Si, se modificó. Ahora existen encuentros por Meet que en otro momento hubieran sido cafés. Si bien es más cómodo y a veces posibilita encuentros que no podríamos tener de otro modo, perdimos toda una dimensión del entendimiento del otro que tiene que ver con el lenguaje no verbal. Antes te mirabas a los ojos y ahora no sabés si mirás la cámara o la pantalla. También el home office modificó nuestras relaciones. Antes el trabajo era un ordenador de la existencia y ahora con la informalidad laboral y las plataformas, dejó de serlo. Al tener menos terceros espacios como clubes, centros culturales e iglesias que te hagan salir de tu casa a cierta edad, tus vínculos están mediados por el trabajo, que era el último resquicio de la sociabilidad.
Hablás de cómo la IA empieza a reemplazar a las parejas. ¿Cómo se desenvuelven los vínculos amorosos en este contexto de apps de citas, noviazgos con IAs y sexting?
En todo este contexto que hablábamos antes, de repente tenés una inteligencia artificial que podes armar a tu medida: siempre está disponible, siempre tenés el control de la conversación, siempre te dice que sos genio. Además no implica poner nada en riesgo, ya que podes hablar de manera ilimitada de tus temas, no va a tener una agenda propia, no se enferma, no tenés que cuidarlo, no tenés que hacer nada más que desplegar tu show, etc. Respecto a las apps, creo que fue cambiando en el tiempo: hubo un momento en que las apps realmente resolvían un problema que era salir del círculo de siempre, pero fueron mutando y ahora son otra cosa.

En diferentes países como el Reino Unido y Japón ya existen Ministerios de la Soledad, pero también hubo propuestas o áreas similares en otros países como Alemania, Canadá o Australia. ¿Qué pensás de esas experiencias?

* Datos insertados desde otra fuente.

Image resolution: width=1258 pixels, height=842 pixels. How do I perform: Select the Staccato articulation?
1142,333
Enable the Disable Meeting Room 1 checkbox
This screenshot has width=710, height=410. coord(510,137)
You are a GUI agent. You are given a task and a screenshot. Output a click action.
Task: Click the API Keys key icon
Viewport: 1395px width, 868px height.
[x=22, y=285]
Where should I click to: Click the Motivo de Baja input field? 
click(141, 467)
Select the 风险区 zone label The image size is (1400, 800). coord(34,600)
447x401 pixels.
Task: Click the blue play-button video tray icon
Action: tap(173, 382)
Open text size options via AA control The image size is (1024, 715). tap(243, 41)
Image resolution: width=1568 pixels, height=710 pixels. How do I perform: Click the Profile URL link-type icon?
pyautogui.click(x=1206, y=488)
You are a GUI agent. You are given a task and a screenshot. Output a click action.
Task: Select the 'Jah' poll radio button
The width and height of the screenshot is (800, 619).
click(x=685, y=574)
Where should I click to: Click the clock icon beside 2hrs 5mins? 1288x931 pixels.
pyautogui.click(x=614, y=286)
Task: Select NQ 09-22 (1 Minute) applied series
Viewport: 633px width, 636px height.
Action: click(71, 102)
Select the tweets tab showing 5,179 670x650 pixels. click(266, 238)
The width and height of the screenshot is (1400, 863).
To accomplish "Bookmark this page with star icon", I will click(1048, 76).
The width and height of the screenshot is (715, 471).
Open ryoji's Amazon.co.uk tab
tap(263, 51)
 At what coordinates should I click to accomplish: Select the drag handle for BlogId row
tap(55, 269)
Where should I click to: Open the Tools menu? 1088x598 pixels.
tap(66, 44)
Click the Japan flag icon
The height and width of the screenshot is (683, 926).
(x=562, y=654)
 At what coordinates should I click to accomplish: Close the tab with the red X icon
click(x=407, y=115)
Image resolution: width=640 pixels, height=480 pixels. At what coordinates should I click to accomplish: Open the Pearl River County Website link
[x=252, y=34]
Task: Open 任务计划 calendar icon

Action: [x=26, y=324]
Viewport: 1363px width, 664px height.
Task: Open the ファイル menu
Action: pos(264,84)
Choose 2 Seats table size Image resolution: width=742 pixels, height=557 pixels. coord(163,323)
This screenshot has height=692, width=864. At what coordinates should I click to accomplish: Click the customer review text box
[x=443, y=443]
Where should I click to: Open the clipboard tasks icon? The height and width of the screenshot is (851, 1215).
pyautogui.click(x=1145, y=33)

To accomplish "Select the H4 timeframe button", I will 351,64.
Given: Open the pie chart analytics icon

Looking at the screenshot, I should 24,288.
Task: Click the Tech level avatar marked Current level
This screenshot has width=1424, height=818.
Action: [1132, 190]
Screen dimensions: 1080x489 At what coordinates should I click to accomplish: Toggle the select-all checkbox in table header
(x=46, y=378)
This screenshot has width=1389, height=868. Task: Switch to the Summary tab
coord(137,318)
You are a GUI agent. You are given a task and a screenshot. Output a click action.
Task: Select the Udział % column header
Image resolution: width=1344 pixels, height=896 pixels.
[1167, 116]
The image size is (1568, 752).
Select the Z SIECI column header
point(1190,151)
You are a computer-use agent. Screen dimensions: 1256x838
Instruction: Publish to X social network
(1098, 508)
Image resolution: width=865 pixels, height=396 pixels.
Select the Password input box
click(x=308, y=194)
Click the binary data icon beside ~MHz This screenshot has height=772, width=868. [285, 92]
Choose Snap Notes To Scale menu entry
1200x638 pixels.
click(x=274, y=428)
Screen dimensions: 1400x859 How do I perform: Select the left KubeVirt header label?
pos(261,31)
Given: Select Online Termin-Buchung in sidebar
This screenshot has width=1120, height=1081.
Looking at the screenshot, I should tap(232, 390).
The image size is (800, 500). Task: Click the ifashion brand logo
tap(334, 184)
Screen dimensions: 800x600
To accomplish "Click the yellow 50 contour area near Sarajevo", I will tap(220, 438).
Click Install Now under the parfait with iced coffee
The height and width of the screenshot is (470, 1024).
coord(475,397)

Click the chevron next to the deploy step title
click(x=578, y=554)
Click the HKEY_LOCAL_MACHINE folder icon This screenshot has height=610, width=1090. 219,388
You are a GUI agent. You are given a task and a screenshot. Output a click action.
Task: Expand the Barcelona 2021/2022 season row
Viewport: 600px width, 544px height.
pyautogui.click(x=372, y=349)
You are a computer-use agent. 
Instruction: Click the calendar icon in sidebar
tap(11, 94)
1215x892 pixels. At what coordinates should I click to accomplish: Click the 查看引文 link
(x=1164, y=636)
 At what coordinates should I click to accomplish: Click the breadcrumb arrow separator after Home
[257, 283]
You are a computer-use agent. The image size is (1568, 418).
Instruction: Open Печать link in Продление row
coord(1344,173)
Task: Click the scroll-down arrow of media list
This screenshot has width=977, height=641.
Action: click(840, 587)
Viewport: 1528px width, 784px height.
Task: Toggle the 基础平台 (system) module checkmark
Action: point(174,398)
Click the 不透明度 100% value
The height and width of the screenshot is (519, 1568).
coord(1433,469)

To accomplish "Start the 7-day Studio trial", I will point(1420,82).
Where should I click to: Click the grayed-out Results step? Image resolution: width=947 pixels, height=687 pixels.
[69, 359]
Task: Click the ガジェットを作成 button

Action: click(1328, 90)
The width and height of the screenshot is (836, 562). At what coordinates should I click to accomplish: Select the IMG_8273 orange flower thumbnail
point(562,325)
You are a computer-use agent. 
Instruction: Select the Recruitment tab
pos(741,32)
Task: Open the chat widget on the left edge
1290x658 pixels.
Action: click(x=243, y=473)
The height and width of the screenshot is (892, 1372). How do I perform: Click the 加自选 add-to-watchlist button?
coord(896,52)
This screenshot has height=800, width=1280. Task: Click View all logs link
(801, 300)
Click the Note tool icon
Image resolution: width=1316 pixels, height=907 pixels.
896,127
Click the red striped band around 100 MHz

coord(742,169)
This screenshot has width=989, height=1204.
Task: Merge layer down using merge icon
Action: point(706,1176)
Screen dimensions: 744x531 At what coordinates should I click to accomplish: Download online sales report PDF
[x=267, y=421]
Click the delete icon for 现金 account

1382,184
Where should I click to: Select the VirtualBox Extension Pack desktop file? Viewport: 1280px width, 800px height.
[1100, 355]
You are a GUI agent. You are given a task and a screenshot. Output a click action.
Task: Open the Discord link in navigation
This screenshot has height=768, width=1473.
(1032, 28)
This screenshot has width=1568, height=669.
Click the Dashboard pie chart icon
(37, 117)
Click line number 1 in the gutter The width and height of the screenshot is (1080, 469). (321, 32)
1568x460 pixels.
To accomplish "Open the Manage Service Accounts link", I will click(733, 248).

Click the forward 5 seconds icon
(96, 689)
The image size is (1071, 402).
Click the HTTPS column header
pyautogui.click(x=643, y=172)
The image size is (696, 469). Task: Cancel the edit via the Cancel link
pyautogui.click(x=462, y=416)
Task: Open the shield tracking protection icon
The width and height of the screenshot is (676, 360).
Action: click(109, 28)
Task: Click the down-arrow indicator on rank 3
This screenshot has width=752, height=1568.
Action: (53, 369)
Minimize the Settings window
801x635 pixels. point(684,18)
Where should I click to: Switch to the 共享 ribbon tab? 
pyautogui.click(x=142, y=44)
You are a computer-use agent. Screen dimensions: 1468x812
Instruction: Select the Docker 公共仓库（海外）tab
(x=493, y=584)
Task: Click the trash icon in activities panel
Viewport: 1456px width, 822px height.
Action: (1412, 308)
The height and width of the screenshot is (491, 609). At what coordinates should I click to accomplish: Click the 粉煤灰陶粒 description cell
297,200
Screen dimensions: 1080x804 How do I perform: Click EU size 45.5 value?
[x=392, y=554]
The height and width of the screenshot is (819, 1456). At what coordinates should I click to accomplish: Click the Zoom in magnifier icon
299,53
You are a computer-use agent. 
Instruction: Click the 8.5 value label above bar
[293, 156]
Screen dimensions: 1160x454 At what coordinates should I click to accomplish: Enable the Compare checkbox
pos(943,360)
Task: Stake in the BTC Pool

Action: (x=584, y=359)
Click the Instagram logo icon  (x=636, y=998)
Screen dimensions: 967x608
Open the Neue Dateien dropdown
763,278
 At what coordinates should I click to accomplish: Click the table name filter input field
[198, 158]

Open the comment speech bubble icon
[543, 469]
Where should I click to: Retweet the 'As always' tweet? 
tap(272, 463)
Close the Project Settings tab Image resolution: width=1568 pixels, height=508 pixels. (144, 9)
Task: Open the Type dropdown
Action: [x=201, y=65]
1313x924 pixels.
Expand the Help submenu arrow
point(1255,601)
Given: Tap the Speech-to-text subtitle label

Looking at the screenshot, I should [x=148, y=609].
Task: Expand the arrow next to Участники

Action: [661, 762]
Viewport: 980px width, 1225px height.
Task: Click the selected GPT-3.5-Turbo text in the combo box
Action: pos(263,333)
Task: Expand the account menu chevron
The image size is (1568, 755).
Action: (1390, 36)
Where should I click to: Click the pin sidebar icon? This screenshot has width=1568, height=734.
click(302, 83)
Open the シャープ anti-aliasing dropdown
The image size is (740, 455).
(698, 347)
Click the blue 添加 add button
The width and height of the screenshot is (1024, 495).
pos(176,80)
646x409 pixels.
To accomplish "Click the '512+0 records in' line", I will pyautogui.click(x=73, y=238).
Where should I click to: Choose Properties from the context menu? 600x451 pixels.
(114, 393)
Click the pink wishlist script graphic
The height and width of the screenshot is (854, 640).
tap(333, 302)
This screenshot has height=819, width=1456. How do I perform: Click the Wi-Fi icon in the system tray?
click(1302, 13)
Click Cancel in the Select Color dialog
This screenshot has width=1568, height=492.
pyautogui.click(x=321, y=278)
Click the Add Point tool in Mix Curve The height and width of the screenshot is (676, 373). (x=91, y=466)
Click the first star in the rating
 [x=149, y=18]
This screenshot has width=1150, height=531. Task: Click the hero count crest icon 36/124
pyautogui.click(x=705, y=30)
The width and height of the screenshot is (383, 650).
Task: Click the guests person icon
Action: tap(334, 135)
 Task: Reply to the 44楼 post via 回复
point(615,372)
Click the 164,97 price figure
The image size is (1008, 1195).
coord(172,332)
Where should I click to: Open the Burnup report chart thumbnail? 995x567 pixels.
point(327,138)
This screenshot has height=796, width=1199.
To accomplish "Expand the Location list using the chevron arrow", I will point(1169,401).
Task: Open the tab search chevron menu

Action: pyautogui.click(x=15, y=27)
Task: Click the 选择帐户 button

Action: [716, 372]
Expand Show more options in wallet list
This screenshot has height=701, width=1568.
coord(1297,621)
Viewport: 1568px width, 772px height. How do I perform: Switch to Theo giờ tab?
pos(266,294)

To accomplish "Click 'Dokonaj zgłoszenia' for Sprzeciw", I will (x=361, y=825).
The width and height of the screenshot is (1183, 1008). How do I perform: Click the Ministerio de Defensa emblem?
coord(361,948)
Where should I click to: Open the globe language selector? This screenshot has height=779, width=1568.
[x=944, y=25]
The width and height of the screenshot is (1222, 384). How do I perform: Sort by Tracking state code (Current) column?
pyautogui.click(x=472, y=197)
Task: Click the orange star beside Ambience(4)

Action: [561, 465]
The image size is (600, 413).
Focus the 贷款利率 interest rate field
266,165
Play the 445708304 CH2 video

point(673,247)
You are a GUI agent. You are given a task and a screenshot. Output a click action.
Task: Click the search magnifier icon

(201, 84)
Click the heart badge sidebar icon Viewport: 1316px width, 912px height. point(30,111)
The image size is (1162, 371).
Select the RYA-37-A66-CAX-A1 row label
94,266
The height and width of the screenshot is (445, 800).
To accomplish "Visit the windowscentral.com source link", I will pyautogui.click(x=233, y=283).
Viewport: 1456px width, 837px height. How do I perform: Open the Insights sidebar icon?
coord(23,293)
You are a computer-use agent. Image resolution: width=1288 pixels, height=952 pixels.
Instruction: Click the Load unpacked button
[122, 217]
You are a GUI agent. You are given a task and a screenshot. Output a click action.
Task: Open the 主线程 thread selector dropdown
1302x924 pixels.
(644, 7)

Me parecen experiencias muy positivas, en el sentido que son países que ya tienen mapeado el problema y las formas de abordarlo. Permite entender que cómo convivimos entre nosotros es tan importante que merece un ministerio. Yo no creo que sea un problema que se resuelva solo desde la política pública. Me parece que son muchos los niveles que tienen que estar involucrados, incluida la reforma del sistema sanitario, lo comunitario y cuestiones más personales. Hay muchas cosas que no se abarcan solo con un ministerio de la soledad.
Me interesa cómo abordás la salud mental de manera transversal en todo el libro, pero quería enfocarme en el capítulo 9 dónde relatás los lazos que se forman en el aislamiento de una internación psiquiátrica. ¿Por qué elegiste ese tema? ¿Crees que dentro de este tipo de aislamiento también pueden haber vínculos y estrategias para paliar la soledad?
Elegí ese tema porque trabajo en salud mental. Creo que las internaciones son como la cárcel en el sentido de que el castigo es el confinamiento solitario, es la forma de lidiar con ese emergente sintomático. Otra cosa que me pareció muy interesante es que en general el estereotipo de loco es el que está hablando con otros. También venía pensando esto de la psicosis y esas voces que se escuchan.
Este relato tiene algo que ver con que a través del dolor se puede construir comunidad: por ejemplo, personas con consumos problemáticos que de repente encuentran en un grupo un nivel de vínculo que no habían tenido nunca. Eso funciona entre las personas internadas pero también entre los médicos, médicas y profesionales de la salud mental que participan, que se ven en situaciones tan extremas que forjan vínculos muy zarpados. Esos vínculos son muy profundos porque lo que atravesaron otros no lo van a entender. Haberlos necesitado hacen que no se den por sentado.